10 The Lord said to Moses, “Put back Aaron’s staff in front of the ark of the covenant law, to be kept as a sign to the rebellious. This will put an end to their grumbling against me, so that they will not die.” [NKJV]

  • 1
    This is an interesting connection, Aleksandr. Could you please elaborate on this?
    – C. Kelly
    Apr 13, 2016 at 12:52

The phrase in Jeremiah 1:11 is מַקֵּל שָׁקֵד" (maqēl shāqēd). This is the only place in the Old Testament where the phrase appears.

Both Christian and Jewish interpretation of the verse suggest that the significance of an almond rod is that the almond tree is first to blossom. Jerome, for example, explained in his commentary:

The rod of an almond tree means the vigilance of God, for it is the first to flower. The significance is that, just as the almond flowers before any other tree, so God carries out His threats before any other nation.

At least one Talmudic interpretation is similar:

What is the meaning of the rod of an almond tree? It teaches that the Holy One, blessed be He, showed Jeremiah an almond in order to prompt him, just as an almond is the first of all trees to blossom, so too Babylon would be the first kingdom to rise up against Jerusalem (Sanhedrin 20a)

As @enegue has observed, שָׁקֵד (shāqēd - almond) and שֹׁקֵ֥ד (shōqēd - hasten) both are from the same unvocalized word שקד (sh-q-l). In the original Hebrew text there would have been no distinction, as the vocalization was not added until well after the time of Christ.
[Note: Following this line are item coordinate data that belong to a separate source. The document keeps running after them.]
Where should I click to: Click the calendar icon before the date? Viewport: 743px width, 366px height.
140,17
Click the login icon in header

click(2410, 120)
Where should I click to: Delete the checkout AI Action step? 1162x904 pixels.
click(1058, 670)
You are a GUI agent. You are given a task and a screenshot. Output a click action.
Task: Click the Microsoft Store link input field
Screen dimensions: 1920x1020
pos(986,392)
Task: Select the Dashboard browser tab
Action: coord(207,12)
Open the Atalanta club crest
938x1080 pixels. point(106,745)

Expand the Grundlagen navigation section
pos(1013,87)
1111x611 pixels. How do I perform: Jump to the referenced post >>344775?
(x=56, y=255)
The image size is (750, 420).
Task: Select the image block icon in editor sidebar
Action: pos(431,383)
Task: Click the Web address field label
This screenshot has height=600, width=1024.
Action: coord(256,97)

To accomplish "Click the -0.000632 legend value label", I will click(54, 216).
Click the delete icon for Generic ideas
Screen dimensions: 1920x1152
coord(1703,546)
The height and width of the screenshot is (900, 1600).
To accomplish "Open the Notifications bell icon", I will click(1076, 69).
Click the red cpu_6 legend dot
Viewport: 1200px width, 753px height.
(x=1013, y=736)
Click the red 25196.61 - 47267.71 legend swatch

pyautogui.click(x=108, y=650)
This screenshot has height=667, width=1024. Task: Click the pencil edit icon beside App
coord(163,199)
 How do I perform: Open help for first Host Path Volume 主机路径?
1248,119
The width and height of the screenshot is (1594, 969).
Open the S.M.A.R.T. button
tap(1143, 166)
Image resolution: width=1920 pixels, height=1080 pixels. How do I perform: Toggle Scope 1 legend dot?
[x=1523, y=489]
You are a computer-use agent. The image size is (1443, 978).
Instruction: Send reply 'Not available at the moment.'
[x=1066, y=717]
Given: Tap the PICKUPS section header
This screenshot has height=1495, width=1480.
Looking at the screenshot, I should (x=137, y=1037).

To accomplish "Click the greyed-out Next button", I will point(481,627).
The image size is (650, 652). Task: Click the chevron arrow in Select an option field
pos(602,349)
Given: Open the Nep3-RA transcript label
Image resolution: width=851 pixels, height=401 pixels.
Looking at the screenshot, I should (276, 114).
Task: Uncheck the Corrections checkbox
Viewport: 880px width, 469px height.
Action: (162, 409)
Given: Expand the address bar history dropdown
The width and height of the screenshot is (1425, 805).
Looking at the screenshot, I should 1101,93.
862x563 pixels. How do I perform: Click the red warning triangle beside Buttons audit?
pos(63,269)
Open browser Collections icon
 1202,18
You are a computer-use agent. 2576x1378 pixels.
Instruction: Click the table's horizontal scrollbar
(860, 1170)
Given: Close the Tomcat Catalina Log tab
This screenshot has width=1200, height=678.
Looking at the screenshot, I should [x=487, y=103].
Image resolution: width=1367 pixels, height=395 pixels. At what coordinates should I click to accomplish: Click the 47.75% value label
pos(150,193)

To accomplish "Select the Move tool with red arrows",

The Talmud also observed the connection that @enegue suggested:

The staff which Aaron had used had budded, and a blossom had risen; hence the one that was ripe in respect of the rod was Aaron, to whom the priesthood was ripe. The one which was ripe in respect of the blossoms was Moses, to whom the kingship was ripe. And what is the meaning of the rod of an almond tree? Rabbi Judah ben Illai said: Just as the almond tree hastens to bud, blossom and ripen, so Aaron's rod budded, blossomed, and brought forth ripe almonds (Yoma 54b)


The “rod of an almond tree” represents the sceptre of the high priest. From the metaphorical perspective, "the almond tree" represents the high priests as the vigilant watchmen over the churches. They are appointed by God to be the first to awaken the Church regarding God’s kingdom purposes and ecclesiastical mandates, among their main responsibilities are the functions of teaching the Word of God, preaching the Gospel, prophesying God's decrees under the influence of the Holy Spirit, averting the wrath of God upon the Church and the nations through intense prayers, and keeping the Church in constant revival and spiritual awakening.

In Matthew 25, the "midnight cry" speaks of the prophetic ministries or high priests, awakening the sleepy Church on a global level. This term means to scream like an eagle, the eagle is symbolic of the God-ordained prophets.

Matthew 25:1-6 The Parable of the Wise and Foolish Virgins

“Then the kingdom of heaven shall be likened to ten virgins who took their lamps and went out to meet the bridegroom. Now five of them were wise, and five were foolish. Those who were foolish took their lamps and took no oil with them, but the wise took oil in their vessels with their lamps. But while the bridegroom (Christ) was delayed (the Second Advent), they all [spiritually] slumbered and slept.

And at midnight a cry was heard: ‘Behold, the bridegroom is coming; go out to meet him!’

Ephesians 6:18 Pray in the Spirit at all times with every kind of prayer and request. Likewise, be alert with your most diligent efforts and pray for all the saints.

1 Peter 5:8-9 Stay alert! Watch out for your great enemy, the devil. He prowls around like a roaring lion, looking for someone to devour. Stand firm against him, and be strong in your faith. Remember that your family of believers all over the world is going through the same kind of suffering you are.

Definition of Almond: H8247 שָׁקֵד Shâqêd, the almond (tree or nut; as being the earliest in bloom).

Watch: Eye: Eyes open wide for watching carefully. Watch: To be alert and watchful, be [spiritually] awake, remain, hasten. Almond: From its shape like an open eye.

H8245 שָׁקַד Shâqad, a primitive root; to be [spiritually] alert, that is, sleepless; hence to be on the lookout (whether for good or ill): - hasten, remain, wake, watch (for).